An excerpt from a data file
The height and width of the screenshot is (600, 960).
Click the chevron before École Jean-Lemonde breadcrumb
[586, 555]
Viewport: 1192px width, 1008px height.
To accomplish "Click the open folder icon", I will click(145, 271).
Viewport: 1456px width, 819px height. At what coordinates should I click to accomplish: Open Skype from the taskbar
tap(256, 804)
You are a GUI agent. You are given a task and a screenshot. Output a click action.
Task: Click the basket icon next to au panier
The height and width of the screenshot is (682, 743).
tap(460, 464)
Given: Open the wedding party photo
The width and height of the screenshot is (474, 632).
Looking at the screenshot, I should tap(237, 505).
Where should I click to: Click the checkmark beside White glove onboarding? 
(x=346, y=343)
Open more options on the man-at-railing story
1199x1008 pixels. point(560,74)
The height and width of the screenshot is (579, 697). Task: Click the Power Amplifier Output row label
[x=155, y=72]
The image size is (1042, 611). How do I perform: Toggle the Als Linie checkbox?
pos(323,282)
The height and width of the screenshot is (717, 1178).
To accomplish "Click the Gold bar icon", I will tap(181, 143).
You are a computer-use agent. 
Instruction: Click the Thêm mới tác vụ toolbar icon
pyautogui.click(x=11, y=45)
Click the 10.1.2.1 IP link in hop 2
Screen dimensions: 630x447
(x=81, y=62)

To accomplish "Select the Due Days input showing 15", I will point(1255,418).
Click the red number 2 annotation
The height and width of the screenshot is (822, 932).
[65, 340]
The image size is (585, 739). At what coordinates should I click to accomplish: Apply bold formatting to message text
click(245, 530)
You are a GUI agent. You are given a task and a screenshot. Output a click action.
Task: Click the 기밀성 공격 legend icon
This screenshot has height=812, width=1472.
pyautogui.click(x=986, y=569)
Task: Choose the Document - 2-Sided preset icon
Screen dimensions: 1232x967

- **Set exercise**: Reproduce all of the lines above verbatim, with no changes of any kind.

- **Reply**:
The height and width of the screenshot is (600, 960).
Click the chevron before École Jean-Lemonde breadcrumb
[586, 555]
Viewport: 1192px width, 1008px height.
To accomplish "Click the open folder icon", I will click(145, 271).
Viewport: 1456px width, 819px height. At what coordinates should I click to accomplish: Open Skype from the taskbar
tap(256, 804)
You are a GUI agent. You are given a task and a screenshot. Output a click action.
Task: Click the basket icon next to au panier
The height and width of the screenshot is (682, 743).
tap(460, 464)
Given: Open the wedding party photo
The width and height of the screenshot is (474, 632).
Looking at the screenshot, I should tap(237, 505).
Where should I click to: Click the checkmark beside White glove onboarding? 
(x=346, y=343)
Open more options on the man-at-railing story
1199x1008 pixels. point(560,74)
The height and width of the screenshot is (579, 697). Task: Click the Power Amplifier Output row label
[x=155, y=72]
The image size is (1042, 611). How do I perform: Toggle the Als Linie checkbox?
pos(323,282)
The height and width of the screenshot is (717, 1178).
To accomplish "Click the Gold bar icon", I will tap(181, 143).
You are a computer-use agent. 
Instruction: Click the Thêm mới tác vụ toolbar icon
pyautogui.click(x=11, y=45)
Click the 10.1.2.1 IP link in hop 2
Screen dimensions: 630x447
(x=81, y=62)

To accomplish "Select the Due Days input showing 15", I will point(1255,418).
Click the red number 2 annotation
The height and width of the screenshot is (822, 932).
[65, 340]
The image size is (585, 739). At what coordinates should I click to accomplish: Apply bold formatting to message text
click(245, 530)
You are a GUI agent. You are given a task and a screenshot. Output a click action.
Task: Click the 기밀성 공격 legend icon
This screenshot has height=812, width=1472.
pyautogui.click(x=986, y=569)
Task: Choose the Document - 2-Sided preset icon
Screen dimensions: 1232x967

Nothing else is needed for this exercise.